Nos. 04-3926 and 04-3929 ____________________

ACANDS, INC.,

Appellant

v.

TRAVELERS CASUALTY AND SURETY COMPANY

____________________

ON APPEAL FROM THE UNITED STATES DISTRICT COURT FOR THE EASTERN DISTRICT OF PENNSYLVANIA District Court Judge: Honorable Petrese B. Tucker (D.C. Nos. 00-cv-04633 & 03-mc-00222) ____________________

Argued: July 11, 2005

Before: ALITO and BECKER, Circuit Judges, SHADUR District Judge*

(Opinion Filed: January 19, 2006)

_______________________

* Honorable Milton I. Shadur, United States District Judge for the Northern District of Illinois, sitting by designation John E. Heintz (argued) David B. Killalea Donna L. Wilson Marla H. Kanemitsu Glenn Schlactus Gilbert Heintz & Randolph LLP 1100 New York Avenue, NW Washington, DC 20005

Laura Davis Jones Curtis A. Hehn David W. Carickhoff, Jr. Pachulski, Stang, Ziehl, Young, Jones & Weintraub PC 919 North Market Street Wilmington, DE 19801

Counsel for Appellant

Barry R. Ostrager (argued) Mary Beth Forshaw Bryce L. Friedman Simpson, Thatcher & Bartlett LLP 425 Lexington Avenue New York, NY 10017

Samuel J. Arena, Jr. Stradley, Ronon, Stevens & Young LLP 2600 One Commerce Square Philadelphia, PA 19103

Counsel for Appellee

___________________

OPINION OF THE COURT ____________________

ALITO, Circuit Judge:

This case involves the applicability of the Bankruptcy

2 Code’s automatic stay provision, 11 U.S.C. § 362(a), to an arbitration panel’s resolution of an insurance coverage dispute. We hold that the arbitration proceeding became subject to the automatic stay after Travelers Casualty (“Travelers”) submitted arguments supporting an award against the debtor ACandS, and that the panel’s award granting Travelers affirmative relief violated the automatic stay by diminishing the bankruptcy estate. We therefore reverse the order of the District Court.

I.

For decades, ACandS, formerly Armstrong Contracting and Supply and now a subsidiary of Irex Corporation, was one of the nation’s largest installers of asbestos insulation. Since the early 1970’s, the company has been embroiled in asbestos litigation. On September 16, 2002, after selling many of its assets to Irex, ACandS filed for bankruptcy and began to devote its full attention and resources to the issues surrounding the asbestos claims and related insurance matters. See In re ACandS, Inc., 311 B.R. 36 (Bankr. D. Del. 2004). This appeal combines two related disputes arising out of the same set of insurance policies issued to ACandS between 1976 and 1979 by Travelers’ predecessor, the Aetna Casualty & Surety Co.
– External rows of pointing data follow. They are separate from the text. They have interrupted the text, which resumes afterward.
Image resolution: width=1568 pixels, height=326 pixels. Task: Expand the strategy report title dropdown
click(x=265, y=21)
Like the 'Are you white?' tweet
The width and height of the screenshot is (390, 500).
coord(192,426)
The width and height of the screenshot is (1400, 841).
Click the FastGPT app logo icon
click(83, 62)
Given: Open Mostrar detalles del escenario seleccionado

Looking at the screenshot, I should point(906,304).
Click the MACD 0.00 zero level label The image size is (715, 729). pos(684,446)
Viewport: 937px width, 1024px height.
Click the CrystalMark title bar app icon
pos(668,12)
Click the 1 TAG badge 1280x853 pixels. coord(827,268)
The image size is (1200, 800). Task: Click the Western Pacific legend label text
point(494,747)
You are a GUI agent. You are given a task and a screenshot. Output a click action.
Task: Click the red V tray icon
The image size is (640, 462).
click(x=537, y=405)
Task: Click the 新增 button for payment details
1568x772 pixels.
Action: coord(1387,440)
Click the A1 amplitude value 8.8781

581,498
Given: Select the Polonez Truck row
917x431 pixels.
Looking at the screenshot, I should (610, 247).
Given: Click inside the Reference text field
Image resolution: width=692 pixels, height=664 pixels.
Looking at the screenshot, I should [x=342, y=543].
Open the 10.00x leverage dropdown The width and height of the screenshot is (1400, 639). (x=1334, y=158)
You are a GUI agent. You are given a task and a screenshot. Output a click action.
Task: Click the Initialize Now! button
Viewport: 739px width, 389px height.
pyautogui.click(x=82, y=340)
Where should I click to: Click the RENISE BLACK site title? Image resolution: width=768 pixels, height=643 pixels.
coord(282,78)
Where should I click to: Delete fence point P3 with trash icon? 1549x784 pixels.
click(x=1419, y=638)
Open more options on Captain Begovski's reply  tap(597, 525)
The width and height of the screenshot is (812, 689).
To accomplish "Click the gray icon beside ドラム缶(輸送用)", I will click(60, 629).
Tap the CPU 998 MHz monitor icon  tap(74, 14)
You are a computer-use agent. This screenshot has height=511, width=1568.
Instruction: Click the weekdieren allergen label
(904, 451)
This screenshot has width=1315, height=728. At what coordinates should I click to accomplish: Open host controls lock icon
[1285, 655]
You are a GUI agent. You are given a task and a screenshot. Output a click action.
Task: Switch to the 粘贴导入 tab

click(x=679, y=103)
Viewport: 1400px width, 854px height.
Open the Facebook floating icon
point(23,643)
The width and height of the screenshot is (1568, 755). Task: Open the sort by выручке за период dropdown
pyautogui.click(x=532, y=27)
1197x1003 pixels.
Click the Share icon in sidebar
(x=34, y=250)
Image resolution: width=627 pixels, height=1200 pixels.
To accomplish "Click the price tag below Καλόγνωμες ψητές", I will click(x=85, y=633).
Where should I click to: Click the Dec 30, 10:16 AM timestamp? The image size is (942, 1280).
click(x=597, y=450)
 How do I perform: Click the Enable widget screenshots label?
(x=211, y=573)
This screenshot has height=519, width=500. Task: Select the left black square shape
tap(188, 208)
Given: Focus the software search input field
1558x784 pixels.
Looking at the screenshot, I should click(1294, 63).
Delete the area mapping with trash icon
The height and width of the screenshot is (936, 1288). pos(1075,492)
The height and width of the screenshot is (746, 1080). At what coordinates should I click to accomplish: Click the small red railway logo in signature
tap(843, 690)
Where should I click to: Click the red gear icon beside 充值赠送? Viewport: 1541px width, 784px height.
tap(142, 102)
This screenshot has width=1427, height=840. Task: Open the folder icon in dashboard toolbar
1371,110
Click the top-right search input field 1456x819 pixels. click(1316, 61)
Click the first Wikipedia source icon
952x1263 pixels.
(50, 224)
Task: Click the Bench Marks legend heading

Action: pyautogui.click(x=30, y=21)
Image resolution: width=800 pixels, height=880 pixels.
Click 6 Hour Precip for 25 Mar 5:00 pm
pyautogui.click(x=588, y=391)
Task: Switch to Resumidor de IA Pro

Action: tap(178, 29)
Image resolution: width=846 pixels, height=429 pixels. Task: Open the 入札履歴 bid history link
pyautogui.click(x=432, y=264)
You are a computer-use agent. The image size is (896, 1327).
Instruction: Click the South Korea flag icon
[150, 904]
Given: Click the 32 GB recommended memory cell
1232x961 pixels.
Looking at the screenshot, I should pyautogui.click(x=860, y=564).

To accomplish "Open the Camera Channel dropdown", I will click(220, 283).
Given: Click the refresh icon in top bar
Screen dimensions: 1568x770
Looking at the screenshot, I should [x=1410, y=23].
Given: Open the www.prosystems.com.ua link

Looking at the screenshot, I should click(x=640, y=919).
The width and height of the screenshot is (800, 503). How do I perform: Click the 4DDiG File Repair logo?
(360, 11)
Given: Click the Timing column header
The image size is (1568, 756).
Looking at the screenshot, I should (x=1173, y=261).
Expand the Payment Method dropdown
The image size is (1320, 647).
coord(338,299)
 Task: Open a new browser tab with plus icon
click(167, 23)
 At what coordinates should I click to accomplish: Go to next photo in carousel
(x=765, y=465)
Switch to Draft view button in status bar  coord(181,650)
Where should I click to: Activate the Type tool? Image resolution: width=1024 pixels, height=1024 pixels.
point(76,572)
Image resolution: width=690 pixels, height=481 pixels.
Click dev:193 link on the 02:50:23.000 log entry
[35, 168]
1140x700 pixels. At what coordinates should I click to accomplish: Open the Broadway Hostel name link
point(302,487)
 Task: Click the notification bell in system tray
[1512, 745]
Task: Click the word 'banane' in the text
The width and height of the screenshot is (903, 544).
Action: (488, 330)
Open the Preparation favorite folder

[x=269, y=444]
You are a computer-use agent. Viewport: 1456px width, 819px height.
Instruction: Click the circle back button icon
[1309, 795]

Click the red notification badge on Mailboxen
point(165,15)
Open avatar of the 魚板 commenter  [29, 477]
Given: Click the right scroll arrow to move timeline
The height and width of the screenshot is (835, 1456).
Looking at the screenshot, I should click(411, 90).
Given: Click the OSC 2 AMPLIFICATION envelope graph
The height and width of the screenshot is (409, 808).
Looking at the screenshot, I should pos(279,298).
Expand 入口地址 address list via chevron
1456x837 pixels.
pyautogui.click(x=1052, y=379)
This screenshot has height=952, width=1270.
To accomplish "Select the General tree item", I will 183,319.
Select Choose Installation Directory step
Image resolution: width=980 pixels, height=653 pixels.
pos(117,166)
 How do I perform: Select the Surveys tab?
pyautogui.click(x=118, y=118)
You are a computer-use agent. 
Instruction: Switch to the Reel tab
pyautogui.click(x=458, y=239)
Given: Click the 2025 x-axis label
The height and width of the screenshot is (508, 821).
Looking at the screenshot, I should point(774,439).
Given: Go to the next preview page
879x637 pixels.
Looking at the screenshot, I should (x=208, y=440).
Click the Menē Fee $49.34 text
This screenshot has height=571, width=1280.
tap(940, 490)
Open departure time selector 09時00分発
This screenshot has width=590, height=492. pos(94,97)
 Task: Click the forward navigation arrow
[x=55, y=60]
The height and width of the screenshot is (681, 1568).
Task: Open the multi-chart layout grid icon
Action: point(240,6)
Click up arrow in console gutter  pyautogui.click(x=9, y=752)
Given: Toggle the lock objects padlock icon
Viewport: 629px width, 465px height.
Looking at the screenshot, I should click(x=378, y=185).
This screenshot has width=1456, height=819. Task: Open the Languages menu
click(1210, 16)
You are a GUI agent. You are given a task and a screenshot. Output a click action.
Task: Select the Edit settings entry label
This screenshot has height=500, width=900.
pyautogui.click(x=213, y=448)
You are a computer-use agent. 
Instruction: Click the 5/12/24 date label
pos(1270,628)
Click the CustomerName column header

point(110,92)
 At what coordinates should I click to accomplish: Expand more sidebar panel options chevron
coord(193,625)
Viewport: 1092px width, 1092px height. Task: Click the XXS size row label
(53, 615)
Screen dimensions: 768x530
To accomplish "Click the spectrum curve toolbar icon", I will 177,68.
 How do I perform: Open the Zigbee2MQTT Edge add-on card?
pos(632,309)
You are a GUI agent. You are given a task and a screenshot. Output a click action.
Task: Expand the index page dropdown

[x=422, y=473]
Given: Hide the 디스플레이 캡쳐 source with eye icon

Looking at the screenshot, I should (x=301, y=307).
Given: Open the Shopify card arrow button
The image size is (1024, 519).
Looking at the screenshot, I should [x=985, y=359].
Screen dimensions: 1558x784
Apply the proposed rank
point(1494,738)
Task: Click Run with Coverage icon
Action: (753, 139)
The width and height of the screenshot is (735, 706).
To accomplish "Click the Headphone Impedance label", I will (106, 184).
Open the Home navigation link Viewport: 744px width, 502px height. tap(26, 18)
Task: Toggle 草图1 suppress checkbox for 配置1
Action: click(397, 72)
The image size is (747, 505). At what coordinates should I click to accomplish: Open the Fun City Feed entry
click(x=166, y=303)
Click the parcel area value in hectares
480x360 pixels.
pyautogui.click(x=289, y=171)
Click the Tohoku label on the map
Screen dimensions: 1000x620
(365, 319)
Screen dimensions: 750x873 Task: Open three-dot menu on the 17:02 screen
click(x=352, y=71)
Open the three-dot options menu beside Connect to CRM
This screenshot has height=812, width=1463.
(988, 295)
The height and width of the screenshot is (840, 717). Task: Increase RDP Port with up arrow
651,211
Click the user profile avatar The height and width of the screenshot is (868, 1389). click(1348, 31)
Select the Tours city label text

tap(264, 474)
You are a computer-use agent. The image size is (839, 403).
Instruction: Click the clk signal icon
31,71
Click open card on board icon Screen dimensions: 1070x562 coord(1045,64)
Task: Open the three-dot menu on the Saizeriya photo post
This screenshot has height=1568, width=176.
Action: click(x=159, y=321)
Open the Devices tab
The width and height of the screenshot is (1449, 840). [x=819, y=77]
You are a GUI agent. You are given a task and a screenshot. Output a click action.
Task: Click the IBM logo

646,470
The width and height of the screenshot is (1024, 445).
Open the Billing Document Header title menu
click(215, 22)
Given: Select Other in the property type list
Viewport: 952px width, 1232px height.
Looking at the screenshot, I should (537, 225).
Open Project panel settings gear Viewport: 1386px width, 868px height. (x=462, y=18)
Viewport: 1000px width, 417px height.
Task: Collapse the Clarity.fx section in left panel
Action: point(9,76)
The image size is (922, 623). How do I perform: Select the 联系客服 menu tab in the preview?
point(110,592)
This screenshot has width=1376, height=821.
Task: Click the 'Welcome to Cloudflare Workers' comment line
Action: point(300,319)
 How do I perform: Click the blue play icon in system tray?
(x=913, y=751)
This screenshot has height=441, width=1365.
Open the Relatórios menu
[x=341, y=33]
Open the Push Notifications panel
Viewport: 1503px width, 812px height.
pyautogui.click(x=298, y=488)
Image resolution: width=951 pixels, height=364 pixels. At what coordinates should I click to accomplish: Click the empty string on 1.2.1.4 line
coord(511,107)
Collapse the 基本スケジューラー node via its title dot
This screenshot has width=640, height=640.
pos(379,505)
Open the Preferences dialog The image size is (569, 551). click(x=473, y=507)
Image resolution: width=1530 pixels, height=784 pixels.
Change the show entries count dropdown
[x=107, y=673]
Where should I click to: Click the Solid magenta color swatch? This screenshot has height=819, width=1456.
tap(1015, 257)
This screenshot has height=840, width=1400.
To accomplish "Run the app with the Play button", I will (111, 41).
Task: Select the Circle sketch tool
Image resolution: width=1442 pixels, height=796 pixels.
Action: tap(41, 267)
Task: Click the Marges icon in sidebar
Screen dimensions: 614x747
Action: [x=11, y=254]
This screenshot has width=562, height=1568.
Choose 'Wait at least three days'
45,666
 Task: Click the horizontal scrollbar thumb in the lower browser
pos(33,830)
Each of the four identical policies provides two types of coverage: broad coverage for operations claims and more limited coverage for products claims. The products coverage in each policy was capped by a $1 million per occurrence limit and a $1 million aggregate limit. ACandS does not dispute that the coverage provided for products claims has been exhausted. The operations coverage is limited by a $1 million per occurrence limit but has no aggregate cap, meaning that Travelers’ exposure to asbestos claims arising from ACandS’s operations during the years 1976-79 was potentially unlimited. The present dispute turns on the classification of products versus operations claims and a disagreement over whether all of ACandS’s asbestos operations can be considered a single occurrence.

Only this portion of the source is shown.